1
votes

I am trying to run pig jobs on managed DataProc cluster. I have several independent pig jobs that run in parallel. I have set continueOnFailure for each jobs to be true. Now, if one of the job fails all the others are stopped and the cluster is terminated. I dont want that, I want the failing job to be terminated and the other jobs to run as expected.

The yaml file through which I am instantiating is as below:

jobs:
- pigJob:
    continueOnFailure: true
    queryList:
      queries:
      - sh pqr.sh
  stepId: run-pig-pqr
- pigJob:
    continueOnFailure: true
    queryList:
      queries:
      - sh abc.sh
  stepId: run-pig-abc

placement:
  managedCluster:
    clusterName: batch-job
    config:
      gceClusterConfig:
        zoneUri: asia-south1-a
      masterConfig:
        machineTypeUri: n1-standard-8
        diskConfig:
          bootDiskSizeGb: 50
      workerConfig:
        machineTypeUri: n2-highcpu-64
        numInstances: 2
        diskConfig:
          bootDiskSizeGb: 50
      softwareConfig:
        imageVersion: 1.4-ubuntu18

I am creating the cluster with command

gcloud dataproc workflow-templates instantiate-from-file --file $file-name.yaml

I am giving any wrong config in my yaml ?

2

2 Answers

1
votes

The point of clarification that may not be obvious in this situation is that the continueOnFailure parameter is specifically a PigJob parameter, not a Dataproc Workflow parameter; you'll see it as well on HiveJob, for example, but not other Dataproc job types in the workflow.

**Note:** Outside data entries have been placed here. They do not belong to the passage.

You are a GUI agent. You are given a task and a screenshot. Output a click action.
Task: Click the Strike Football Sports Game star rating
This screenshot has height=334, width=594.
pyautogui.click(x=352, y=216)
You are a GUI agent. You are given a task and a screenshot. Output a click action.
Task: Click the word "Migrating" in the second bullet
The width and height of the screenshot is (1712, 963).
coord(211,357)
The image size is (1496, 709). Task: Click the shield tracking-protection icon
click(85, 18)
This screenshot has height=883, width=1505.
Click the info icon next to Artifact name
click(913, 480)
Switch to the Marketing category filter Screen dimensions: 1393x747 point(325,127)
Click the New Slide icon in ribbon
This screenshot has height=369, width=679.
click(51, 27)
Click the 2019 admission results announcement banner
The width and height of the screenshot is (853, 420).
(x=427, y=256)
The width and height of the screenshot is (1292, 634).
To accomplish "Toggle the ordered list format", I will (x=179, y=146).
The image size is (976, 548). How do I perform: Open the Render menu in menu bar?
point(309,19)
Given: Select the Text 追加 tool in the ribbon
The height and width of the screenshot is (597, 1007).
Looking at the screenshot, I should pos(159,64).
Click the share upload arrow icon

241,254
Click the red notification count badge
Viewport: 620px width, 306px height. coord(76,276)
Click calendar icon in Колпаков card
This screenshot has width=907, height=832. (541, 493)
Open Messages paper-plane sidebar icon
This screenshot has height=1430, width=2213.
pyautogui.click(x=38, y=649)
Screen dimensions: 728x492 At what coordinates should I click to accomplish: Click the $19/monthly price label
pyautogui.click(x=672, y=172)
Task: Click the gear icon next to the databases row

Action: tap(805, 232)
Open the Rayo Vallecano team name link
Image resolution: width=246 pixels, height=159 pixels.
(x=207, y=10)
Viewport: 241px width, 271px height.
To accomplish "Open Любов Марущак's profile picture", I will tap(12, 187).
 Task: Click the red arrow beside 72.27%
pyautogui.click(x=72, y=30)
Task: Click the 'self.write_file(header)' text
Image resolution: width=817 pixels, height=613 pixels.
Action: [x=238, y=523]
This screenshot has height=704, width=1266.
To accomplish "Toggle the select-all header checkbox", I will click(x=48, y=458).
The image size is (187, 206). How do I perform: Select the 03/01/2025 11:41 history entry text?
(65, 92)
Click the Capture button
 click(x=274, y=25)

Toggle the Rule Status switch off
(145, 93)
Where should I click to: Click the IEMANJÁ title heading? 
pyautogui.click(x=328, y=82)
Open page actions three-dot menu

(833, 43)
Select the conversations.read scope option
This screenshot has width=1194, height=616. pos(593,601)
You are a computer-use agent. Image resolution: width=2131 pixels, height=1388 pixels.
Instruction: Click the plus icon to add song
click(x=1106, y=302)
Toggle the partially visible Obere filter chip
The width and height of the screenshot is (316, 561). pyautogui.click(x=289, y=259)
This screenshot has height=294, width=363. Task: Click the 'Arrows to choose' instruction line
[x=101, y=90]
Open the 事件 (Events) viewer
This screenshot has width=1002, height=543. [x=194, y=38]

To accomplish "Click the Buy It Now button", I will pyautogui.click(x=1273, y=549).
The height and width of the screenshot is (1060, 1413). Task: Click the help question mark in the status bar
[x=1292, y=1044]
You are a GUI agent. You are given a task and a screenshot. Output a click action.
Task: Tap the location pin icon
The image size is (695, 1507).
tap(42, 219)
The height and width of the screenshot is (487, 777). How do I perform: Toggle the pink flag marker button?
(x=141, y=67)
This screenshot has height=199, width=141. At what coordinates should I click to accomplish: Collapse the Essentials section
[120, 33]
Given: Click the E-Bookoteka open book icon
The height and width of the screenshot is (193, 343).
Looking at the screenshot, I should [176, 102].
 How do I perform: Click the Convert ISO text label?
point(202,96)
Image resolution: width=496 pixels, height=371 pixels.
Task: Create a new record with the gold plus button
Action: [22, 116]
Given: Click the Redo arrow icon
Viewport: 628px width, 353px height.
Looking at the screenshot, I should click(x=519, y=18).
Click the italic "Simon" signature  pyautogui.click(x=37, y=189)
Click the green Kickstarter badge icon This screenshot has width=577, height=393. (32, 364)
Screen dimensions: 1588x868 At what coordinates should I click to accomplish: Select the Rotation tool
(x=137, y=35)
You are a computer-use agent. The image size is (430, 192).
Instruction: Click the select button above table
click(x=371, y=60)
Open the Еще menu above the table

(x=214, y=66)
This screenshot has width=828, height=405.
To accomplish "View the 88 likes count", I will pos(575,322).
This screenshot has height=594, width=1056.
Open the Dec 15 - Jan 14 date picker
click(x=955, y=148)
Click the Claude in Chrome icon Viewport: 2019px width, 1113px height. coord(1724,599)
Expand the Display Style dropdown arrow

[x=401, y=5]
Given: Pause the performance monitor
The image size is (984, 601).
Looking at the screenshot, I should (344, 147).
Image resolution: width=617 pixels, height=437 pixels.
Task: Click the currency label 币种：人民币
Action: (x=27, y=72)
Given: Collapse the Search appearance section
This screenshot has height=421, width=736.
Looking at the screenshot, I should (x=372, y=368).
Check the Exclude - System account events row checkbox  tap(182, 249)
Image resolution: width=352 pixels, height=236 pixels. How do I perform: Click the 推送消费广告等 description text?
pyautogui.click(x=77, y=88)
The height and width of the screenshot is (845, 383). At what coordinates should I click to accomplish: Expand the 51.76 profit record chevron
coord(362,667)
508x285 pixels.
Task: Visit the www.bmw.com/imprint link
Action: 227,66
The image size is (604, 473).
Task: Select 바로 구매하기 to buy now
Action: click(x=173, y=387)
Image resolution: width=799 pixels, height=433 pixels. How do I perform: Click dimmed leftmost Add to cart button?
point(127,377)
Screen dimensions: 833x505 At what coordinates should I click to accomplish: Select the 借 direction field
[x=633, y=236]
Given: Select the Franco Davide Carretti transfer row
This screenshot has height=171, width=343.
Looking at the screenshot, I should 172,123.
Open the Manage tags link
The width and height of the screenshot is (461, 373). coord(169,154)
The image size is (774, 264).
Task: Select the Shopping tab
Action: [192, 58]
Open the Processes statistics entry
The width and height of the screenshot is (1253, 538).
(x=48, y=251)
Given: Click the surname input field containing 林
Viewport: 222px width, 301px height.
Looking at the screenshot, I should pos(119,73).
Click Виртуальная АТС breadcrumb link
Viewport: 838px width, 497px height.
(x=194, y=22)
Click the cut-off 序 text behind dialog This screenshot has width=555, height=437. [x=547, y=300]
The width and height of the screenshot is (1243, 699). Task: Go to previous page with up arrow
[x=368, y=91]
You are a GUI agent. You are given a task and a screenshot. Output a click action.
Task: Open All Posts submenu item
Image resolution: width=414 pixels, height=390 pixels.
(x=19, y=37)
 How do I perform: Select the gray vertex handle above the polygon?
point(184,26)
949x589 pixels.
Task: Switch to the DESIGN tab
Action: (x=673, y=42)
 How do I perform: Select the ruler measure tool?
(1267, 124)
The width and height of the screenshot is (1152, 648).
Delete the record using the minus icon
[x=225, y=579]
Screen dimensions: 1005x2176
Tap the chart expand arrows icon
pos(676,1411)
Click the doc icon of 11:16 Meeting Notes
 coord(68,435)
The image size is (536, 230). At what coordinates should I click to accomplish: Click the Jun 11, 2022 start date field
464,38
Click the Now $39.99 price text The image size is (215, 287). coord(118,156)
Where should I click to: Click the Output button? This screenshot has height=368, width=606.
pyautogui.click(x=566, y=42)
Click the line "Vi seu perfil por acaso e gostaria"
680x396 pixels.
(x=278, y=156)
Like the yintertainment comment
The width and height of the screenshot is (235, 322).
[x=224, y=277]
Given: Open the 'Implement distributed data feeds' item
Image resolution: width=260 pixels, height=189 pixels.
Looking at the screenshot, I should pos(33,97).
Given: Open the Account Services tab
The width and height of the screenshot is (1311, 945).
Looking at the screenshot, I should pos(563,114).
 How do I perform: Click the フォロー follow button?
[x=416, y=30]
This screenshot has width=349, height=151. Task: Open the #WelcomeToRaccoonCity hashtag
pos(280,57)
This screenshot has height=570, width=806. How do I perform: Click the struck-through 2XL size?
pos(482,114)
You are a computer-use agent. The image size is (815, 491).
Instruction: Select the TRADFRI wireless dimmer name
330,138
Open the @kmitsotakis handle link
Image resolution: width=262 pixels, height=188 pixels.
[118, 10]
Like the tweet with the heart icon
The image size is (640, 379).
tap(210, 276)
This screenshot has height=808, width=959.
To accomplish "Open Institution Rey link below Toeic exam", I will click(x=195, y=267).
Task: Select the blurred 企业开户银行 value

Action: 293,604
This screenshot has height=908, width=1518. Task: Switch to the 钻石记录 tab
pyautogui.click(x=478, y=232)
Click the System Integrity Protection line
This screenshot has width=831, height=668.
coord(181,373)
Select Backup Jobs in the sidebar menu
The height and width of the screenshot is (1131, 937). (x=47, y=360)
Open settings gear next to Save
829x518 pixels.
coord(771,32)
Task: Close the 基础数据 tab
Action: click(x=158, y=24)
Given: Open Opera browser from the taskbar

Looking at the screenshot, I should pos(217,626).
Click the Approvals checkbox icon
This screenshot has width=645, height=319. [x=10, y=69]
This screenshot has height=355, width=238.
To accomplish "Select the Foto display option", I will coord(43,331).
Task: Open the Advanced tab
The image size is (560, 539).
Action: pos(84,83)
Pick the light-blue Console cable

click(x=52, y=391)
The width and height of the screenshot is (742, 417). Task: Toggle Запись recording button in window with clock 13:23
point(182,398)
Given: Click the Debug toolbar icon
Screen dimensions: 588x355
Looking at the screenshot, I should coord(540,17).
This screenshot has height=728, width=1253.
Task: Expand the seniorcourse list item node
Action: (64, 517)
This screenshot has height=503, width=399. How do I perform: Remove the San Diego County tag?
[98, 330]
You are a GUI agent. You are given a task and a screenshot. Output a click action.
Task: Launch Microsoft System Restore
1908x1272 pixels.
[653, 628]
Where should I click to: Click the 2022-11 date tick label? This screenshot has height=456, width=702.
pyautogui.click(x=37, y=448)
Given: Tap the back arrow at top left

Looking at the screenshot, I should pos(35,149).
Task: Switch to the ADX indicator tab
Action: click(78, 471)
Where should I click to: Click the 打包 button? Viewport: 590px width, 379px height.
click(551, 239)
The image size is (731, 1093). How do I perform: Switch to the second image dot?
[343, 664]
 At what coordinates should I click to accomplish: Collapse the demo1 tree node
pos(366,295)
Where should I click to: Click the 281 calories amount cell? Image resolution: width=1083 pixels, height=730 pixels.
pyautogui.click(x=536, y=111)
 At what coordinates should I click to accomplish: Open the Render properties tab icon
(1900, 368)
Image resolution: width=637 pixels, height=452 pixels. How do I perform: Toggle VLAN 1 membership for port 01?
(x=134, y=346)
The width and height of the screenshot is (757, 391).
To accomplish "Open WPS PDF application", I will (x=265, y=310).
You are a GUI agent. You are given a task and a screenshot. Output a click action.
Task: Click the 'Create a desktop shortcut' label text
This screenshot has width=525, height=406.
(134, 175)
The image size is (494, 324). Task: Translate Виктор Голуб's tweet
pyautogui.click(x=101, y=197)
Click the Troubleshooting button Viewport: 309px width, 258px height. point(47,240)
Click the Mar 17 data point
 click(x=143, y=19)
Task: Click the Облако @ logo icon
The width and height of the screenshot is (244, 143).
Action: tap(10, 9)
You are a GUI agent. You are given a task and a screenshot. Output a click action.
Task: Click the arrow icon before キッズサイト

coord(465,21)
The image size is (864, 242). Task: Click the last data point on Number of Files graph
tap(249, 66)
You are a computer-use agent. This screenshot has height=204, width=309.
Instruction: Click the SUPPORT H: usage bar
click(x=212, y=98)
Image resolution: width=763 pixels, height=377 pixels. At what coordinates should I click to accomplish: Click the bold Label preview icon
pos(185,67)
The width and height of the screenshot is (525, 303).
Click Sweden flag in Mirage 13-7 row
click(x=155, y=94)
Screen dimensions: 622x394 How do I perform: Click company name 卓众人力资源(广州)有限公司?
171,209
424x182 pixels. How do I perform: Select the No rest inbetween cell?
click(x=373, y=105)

Thus, in this case continueOnFailure1 only applies to the behavior of separate commands being run inside a single PigJob, rather than being a setting for how multiple PigJobs will behave when placed in a shared Dataproc Workflow.

At the moment, Dataproc Workflows unfortunately doesn't support a control for specifying whether to continue the rest of the workflow when a single job in the workflow fails; instead, the current behavior assumes all the jobs are expected to succeed or else the workflow is aborted.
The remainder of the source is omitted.